ACTIVITY: Go line by line through the data and copy those with the word "second".

RECORDS PROVIDED:
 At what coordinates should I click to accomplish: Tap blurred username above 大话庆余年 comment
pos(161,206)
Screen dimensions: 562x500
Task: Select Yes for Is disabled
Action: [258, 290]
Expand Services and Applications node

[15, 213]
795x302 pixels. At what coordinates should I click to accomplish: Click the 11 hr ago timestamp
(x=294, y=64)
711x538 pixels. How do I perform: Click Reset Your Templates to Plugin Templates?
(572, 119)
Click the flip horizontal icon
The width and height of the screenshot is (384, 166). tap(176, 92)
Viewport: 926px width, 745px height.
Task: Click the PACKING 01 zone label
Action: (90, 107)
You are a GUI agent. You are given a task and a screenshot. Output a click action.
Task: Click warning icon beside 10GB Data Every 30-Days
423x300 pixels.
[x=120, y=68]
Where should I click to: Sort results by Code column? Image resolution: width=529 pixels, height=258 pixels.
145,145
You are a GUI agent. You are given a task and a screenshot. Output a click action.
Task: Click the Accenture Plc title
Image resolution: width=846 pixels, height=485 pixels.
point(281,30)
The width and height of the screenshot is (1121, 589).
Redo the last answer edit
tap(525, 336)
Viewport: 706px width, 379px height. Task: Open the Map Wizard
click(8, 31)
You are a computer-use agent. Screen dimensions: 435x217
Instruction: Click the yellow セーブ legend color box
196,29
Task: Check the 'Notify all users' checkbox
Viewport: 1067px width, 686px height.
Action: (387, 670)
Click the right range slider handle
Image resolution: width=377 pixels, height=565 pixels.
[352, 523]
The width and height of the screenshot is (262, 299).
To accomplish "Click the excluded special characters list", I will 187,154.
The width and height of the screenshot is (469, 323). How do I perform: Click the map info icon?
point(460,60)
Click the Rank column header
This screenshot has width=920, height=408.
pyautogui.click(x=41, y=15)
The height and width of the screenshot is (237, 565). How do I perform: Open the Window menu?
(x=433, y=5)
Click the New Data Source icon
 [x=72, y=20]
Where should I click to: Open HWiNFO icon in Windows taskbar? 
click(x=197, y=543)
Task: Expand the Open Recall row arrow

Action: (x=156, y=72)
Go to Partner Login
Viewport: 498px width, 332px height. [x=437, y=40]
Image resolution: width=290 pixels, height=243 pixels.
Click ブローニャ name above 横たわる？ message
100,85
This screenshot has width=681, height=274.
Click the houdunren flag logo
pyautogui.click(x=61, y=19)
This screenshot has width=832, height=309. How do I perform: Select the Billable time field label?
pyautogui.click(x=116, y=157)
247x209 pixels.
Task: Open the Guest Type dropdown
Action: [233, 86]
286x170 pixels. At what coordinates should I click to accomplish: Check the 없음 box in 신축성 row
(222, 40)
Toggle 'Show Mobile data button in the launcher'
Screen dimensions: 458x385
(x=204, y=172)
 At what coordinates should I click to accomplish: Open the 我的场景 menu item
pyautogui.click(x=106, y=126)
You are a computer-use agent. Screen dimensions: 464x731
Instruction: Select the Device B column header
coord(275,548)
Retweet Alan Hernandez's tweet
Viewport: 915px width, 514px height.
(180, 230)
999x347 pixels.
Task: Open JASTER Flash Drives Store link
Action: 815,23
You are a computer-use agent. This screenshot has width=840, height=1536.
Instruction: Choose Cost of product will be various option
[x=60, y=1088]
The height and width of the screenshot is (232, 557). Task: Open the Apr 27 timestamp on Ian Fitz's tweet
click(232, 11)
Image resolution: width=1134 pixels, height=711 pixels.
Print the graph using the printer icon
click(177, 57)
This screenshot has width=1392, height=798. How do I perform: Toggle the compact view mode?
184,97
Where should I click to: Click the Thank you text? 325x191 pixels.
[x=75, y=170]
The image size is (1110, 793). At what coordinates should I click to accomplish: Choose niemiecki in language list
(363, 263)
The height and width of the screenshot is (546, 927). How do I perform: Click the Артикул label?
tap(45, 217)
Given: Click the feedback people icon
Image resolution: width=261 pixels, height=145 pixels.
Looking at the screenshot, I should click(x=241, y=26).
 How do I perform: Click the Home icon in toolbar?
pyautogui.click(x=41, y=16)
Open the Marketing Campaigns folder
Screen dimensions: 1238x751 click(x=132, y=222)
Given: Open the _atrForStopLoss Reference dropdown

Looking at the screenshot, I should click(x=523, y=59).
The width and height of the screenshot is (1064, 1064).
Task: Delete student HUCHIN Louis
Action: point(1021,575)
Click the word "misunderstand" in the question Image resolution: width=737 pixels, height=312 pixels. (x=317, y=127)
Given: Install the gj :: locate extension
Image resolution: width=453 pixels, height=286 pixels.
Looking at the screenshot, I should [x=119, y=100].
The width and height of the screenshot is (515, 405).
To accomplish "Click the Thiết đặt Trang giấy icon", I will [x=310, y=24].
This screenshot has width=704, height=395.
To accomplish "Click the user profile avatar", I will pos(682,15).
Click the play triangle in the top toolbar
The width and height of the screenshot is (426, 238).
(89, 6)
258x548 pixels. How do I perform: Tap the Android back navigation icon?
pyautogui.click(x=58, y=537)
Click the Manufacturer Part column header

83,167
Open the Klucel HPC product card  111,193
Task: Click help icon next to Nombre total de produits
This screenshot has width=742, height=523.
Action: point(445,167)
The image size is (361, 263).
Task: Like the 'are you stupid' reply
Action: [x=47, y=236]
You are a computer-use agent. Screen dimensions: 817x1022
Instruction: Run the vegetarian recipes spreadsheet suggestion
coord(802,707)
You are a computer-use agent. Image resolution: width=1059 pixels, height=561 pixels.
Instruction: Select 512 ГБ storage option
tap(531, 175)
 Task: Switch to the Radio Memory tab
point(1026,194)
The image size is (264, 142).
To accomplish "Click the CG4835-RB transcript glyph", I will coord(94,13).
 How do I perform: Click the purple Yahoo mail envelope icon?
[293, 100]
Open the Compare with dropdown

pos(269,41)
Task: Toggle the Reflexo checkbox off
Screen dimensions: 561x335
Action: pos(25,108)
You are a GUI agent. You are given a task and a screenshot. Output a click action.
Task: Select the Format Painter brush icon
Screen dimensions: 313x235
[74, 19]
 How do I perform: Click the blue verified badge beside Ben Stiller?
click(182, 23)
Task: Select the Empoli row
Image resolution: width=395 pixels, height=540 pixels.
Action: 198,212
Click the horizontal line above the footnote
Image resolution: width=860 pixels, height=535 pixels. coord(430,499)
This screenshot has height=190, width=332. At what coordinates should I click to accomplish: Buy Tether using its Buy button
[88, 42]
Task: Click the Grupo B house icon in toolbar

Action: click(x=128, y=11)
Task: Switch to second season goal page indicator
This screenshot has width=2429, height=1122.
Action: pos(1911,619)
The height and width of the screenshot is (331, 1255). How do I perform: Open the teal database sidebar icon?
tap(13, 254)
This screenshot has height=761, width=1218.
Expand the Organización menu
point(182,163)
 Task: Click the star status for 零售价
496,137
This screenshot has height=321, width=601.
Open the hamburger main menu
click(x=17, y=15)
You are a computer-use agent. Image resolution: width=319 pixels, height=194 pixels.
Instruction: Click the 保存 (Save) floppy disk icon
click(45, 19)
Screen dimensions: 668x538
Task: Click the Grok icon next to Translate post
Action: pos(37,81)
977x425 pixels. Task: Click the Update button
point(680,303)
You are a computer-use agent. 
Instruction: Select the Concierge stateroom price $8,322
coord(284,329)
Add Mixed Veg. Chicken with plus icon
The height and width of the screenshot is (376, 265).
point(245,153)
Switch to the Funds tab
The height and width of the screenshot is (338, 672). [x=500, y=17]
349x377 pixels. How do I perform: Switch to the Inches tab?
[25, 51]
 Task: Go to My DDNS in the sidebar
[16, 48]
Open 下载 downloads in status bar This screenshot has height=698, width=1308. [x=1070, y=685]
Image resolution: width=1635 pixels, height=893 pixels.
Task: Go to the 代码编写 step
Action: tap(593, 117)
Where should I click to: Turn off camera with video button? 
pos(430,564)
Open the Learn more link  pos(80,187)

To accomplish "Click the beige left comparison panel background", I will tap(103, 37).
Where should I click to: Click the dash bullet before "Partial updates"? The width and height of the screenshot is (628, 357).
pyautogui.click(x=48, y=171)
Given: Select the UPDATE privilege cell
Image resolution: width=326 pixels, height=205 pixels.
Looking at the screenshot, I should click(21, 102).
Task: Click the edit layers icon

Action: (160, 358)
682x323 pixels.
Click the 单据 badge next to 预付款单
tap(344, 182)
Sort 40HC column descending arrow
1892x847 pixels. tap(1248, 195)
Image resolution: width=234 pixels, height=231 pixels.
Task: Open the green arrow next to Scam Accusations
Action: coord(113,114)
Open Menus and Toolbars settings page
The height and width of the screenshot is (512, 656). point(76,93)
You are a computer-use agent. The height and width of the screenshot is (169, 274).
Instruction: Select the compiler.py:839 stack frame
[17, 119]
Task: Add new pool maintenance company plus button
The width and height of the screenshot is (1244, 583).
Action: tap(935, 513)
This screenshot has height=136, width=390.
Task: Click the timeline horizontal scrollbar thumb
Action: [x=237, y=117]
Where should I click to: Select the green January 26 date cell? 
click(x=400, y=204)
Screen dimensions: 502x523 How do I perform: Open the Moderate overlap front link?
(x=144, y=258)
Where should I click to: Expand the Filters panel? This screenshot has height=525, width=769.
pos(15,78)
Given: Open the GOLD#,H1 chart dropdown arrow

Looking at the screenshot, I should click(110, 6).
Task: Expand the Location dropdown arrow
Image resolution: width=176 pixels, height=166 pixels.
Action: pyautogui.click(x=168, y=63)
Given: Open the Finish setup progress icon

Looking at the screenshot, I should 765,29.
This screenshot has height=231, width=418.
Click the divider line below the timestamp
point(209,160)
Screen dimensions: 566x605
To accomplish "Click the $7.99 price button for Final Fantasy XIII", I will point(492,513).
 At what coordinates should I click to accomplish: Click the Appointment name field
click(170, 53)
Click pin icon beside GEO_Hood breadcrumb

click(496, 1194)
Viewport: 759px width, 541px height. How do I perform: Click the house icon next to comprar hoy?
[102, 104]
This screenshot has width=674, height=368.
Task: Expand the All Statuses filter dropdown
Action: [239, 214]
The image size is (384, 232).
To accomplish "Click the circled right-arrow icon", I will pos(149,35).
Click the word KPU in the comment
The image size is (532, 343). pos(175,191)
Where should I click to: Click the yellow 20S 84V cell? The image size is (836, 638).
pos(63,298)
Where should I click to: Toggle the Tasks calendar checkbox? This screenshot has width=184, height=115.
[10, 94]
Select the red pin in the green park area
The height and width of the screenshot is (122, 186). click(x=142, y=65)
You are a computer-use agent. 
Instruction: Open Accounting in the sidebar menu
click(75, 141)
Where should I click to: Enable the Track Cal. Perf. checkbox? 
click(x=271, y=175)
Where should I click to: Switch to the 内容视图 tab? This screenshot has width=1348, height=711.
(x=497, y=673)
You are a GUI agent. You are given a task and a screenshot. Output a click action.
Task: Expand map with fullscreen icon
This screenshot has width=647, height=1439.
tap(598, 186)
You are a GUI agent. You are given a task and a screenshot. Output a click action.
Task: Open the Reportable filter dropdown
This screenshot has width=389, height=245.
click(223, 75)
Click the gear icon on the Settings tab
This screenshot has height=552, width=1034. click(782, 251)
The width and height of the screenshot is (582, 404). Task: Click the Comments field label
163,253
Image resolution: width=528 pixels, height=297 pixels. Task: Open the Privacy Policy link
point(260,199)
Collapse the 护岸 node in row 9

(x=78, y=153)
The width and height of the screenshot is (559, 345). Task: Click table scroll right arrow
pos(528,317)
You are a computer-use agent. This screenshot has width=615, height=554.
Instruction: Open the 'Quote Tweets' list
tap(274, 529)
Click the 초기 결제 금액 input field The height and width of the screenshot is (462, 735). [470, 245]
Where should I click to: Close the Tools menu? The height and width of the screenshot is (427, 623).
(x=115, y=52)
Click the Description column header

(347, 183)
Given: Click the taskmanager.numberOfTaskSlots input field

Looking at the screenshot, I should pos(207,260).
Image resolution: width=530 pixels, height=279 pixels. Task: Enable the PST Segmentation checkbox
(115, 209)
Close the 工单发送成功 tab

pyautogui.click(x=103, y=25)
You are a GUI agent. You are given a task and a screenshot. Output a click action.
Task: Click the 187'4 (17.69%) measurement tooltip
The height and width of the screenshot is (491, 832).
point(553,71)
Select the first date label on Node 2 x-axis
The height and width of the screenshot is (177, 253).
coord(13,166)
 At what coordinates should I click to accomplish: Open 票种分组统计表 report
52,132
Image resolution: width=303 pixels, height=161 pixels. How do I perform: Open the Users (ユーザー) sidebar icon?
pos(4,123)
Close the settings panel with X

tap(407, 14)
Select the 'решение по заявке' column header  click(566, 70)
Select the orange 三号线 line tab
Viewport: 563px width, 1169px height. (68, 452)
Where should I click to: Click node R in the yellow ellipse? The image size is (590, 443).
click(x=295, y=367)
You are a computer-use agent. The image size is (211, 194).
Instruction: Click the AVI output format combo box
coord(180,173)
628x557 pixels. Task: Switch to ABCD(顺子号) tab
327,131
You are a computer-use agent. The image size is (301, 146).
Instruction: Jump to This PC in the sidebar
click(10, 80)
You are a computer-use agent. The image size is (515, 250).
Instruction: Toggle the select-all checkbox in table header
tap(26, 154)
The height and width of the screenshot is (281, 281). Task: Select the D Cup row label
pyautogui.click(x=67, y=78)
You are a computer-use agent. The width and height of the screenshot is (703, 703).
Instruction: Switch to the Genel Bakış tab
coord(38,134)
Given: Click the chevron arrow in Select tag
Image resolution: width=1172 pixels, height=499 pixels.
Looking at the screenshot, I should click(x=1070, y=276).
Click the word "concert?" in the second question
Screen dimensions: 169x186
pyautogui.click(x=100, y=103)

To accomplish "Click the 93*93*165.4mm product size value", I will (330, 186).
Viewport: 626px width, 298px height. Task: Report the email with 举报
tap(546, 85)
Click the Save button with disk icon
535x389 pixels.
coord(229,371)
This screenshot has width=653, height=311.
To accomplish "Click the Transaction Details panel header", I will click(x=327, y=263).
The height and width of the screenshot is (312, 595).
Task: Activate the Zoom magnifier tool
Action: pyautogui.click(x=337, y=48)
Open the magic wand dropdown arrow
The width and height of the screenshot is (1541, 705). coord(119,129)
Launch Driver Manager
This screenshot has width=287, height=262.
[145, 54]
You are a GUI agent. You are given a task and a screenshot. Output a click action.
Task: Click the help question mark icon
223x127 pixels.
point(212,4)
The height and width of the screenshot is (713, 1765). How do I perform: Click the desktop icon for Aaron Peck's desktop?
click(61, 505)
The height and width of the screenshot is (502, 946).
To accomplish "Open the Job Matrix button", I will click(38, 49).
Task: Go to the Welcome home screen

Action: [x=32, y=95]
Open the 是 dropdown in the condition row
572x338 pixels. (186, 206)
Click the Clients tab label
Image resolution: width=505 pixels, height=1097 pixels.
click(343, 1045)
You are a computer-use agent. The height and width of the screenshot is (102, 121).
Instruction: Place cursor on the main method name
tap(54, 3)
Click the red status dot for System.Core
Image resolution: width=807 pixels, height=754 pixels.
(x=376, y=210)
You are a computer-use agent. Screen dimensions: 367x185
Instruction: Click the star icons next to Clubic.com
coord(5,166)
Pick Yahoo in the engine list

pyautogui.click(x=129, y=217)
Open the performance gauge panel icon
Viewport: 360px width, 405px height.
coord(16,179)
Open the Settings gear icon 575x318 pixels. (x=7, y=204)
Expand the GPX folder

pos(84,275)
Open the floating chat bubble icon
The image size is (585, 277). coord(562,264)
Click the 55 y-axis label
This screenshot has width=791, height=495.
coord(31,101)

OUTPUT FOR THIS EXERCISE:
Task: Switch to second season goal page indicator
Click the word "concert?" in the second question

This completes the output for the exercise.